Amid ‘intensifying’ cost of care, UnitedHealth plans to exit markets

UnitedHealth Group is making the hard choices necessary to turn the floundering insurance giant around, CEO Stephen Hemsley assured Wall Street analysts Tuesday.
Those hard choices include exiting plans serving 600,000 members, and potentially, more Affordable Care Act plans in the future.
The insurer stumbled repeatedly since the beginning of 2024 and parted ways with its former CEO, Andrew Witty, and abandoned its earnings guidance on May 12. In the second quarter, UHG reported revenues of $111.6 billion, slightly better than Wall Street expectations. Revenues increased $13 billion compared to the second quarter of 2024. However, margins shrank from 4.3% in 2024 to 3.1% in Q2.
Chief Financial Officer John Rex blamed the increasing medical costs, which continue to rise.
“We continue to see utilization increases in ER and observation stays, and consistently see more services being offered and bundled as part of each ER visit and clinical encounter,” Rex said. “In short, most encounters are intensifying in services and costing more.”
UHG will exit plans that currently serve over 600,000 members, Rex said, “primarily in less managed products such as PPO offerings.”
The insurer slashed revenue guidance to the $445.5 billion to $448 billion range, just shy of Wall Street’s $449.16 billion estimate. In 2025, health care costs are up $6.5 billion “more than anticipated,” Rex said, half of that from the insurer’s Medicare business.
Inaccurate cost projections
UHG cost projections were off across the board, Rex said:
- Medicare Advantage, up 7.5%. The insurer is pricing in a 10% increase for 2026.
- Medicare Supplement, up 11%
- Fully insured group, up 11%
- Medicaid behavioral trend, up 20%
The UHG share price dropped 4% to 5% early Thursday morning.
UHG’s updated outlook also removes about $1 billion from “previously planned portfolio actions” that the insurer has abandoned, UnitedHealthcare CEO Tim Noel said. He did not provide specifics on those actions.
UnitedHealth Group said it expects to return to earnings growth in 2026.
Optum Rx revenue increased nearly 19% to $38.46 billion, but Optum Health’s Q2 revenue fell 7% to $25.21 billion. UHG’s ownership of an insurer, a pharmacy benefit manager and care providers generated big profits in the past, but PBMs are drawing increased scrutiny from states on up to Congress.
“Clearly, Optum’s performance this year has also not met expectations,” Dr. Patrick Conway, Optum’s CEO, told analysts. “We need to refocus on our performance discipline with a bias for action and transparency for all stakeholders.

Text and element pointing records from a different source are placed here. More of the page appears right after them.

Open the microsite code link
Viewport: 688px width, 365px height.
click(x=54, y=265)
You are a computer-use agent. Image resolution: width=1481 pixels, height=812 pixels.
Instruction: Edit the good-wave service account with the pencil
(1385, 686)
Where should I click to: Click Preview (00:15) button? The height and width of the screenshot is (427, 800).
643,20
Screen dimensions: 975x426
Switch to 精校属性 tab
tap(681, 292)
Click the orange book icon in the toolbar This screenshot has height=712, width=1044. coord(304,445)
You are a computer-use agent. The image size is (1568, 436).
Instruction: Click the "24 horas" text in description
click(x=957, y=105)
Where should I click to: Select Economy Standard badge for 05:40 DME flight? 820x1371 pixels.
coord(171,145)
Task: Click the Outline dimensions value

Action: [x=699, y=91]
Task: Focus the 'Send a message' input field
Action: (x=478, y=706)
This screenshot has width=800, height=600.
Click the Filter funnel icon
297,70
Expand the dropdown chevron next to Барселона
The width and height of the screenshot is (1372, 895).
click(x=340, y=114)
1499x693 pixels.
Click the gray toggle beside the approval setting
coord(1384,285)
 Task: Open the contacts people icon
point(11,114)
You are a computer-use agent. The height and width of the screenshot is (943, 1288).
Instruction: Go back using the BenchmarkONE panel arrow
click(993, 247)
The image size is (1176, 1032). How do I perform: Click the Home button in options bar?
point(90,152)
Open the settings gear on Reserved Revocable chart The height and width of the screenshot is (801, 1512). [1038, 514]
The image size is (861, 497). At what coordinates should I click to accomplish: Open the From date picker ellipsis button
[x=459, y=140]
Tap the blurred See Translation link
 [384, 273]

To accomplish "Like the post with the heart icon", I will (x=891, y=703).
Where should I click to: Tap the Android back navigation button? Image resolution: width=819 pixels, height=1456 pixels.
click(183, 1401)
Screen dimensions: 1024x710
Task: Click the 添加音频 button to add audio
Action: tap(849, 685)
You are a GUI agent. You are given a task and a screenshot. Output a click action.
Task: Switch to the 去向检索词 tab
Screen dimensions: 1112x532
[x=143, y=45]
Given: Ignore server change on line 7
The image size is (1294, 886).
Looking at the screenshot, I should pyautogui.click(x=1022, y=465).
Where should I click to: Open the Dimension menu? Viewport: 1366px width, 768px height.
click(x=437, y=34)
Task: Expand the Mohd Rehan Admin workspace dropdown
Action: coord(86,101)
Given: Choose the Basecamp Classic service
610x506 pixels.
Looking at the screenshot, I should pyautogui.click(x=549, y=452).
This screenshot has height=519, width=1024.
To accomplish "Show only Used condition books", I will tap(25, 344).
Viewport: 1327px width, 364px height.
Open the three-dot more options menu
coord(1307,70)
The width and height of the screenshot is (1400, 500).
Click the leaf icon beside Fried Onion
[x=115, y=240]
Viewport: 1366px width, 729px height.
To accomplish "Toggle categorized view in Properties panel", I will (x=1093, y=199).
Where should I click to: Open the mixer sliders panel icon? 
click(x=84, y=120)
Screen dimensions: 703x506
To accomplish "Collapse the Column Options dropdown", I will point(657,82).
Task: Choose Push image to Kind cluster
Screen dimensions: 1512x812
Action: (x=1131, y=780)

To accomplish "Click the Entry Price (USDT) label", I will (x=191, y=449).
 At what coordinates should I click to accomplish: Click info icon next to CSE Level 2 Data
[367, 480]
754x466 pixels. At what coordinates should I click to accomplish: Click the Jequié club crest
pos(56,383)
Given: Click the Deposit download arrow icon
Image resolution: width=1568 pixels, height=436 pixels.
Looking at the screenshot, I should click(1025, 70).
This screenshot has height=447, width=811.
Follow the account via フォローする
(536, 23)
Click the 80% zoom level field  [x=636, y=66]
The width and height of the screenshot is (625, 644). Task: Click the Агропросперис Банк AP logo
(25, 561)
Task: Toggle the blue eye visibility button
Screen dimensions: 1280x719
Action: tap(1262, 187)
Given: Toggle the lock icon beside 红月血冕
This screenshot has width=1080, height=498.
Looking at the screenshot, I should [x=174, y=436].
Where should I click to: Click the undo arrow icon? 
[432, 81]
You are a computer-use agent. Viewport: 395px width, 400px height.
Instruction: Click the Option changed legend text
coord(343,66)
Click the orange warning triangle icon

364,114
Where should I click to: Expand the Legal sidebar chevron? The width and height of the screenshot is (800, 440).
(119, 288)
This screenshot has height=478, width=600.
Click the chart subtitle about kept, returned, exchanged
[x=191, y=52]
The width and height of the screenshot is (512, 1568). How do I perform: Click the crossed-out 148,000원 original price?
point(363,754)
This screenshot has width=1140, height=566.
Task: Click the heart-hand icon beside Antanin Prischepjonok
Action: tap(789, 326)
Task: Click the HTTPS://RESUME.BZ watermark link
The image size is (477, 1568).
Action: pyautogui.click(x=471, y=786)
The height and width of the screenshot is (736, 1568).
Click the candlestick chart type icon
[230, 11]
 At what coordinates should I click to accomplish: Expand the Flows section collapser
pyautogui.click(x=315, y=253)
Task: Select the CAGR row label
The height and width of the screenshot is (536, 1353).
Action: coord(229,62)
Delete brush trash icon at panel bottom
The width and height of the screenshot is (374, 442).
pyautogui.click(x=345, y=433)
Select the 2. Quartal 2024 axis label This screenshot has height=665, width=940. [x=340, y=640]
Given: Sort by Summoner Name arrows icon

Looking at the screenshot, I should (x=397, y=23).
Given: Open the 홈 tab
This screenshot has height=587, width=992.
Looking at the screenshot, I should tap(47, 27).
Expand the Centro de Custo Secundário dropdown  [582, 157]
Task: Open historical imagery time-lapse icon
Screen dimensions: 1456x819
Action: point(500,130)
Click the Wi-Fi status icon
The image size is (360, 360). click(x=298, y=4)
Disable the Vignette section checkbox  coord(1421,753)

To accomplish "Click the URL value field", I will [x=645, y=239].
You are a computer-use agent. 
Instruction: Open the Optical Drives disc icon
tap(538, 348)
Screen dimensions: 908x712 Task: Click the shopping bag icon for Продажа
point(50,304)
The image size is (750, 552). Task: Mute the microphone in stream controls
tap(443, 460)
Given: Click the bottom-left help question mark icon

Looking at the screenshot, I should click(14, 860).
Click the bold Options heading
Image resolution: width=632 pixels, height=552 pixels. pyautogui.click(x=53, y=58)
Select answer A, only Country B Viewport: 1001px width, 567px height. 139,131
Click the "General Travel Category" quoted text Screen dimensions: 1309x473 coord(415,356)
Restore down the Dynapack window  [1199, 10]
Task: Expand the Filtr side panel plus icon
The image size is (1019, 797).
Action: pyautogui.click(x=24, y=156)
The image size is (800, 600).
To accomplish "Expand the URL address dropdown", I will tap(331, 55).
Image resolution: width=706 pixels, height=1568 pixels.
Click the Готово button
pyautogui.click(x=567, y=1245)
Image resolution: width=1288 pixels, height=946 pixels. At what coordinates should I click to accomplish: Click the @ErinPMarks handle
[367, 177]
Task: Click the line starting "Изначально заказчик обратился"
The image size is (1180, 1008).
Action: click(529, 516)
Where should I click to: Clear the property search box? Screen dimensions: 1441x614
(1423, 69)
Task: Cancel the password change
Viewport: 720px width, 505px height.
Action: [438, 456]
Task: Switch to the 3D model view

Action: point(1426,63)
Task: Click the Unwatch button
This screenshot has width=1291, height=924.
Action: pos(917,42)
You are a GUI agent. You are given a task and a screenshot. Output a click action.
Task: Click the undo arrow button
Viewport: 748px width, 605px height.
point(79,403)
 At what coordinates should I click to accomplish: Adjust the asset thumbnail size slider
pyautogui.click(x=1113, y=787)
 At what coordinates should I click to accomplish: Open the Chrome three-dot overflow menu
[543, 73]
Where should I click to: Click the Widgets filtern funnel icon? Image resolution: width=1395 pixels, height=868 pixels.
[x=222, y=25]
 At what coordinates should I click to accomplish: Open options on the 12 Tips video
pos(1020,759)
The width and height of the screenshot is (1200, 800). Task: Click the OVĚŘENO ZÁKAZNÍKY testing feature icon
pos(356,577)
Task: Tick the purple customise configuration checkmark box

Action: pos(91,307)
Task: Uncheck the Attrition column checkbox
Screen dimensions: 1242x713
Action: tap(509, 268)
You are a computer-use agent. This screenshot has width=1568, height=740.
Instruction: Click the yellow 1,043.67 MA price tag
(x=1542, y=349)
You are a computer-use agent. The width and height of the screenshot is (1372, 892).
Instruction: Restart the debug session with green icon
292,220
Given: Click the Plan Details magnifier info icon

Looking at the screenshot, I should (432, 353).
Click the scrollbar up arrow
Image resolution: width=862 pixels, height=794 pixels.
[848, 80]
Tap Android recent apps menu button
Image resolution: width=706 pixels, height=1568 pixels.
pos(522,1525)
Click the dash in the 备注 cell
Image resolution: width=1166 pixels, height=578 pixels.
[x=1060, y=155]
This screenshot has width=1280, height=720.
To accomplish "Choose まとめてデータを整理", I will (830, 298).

We have launched our agenda of change at Optum, starting with the evolution of our leadership team.”
Conway took over Optum in May.
From Hemsley on down, UHG executives expressed humility and took extra time to lay out the insurer’s troubling financial performance. The company presentation took 45 minutes, significantly longer than is normal for an earnings call.
On Thursday, UHG announced an internal investigation into its Medicare practices, confirming a Department of Justice investigation into the same matter. The embattled health insurer said it wants to provide “transparency and confidence in the Company’s practices,” in a Form 8K filing with the Securities and Exchange Commission.
‘Revisit and address’
UnitedHealth faces several shareholder derivative lawsuits citing media reports on the insurer’s “questionable billing tactics,” culminating with a May 14 Wall Street Journal scoop that the DOJ was preparing to initiate a criminal investigation into the insurer.
While not directly addressing the investigation details, Hemsley said the insurer is evaluating everything it does.
“As we continue to assess the state of our businesses, it is very apparent that some require fundamental reorientation,” Hemsley said. “Others require building and nurturing, and others must be reconsidered and redirected to their original purpose. We also recognize the need and the opportunity to revisit and address critical processes and fundamental business practices, both internal and market-facing.”
The number of people receiving medical benefits is expected to increase by up to 1.135 million over 2024, UHG said, “led by serving seniors and people with complex needs.” The number of people served with commercial benefits is expected to increase by up to 335,000, with growth of 720,000 within self-funded employer-sponsored offerings.
The number of people served with commercial insured offerings is expected to decline by 385,000, comprised of 180,000 contraction in individual insured offerings, of which 140,000 are on exchange products, and a decline of 205,000 in employer-sponsored group products.
Exiting more markets, including the Obamacare plans, remains on the table, Rex said.
“We may need to make the difficult decision to exit select markets if we are unable to achieve the rates necessary for higher market-wide morbidity,” he said.
Medicaid funding issue
Rex also acknowledged the Medicaid funding issue, exacerbated by the federal budget recently passed by Congress.
“Wherever states support responsible funding for Medicaid, we remain committed to serving people through that program, and view this as integral to our mission,” Rex said. “The American health system’s long-standing cost problem is accelerating. We are embracing our responsibility to continue to drive better health outcomes while trying to keep healthcare affordable for all Americans.”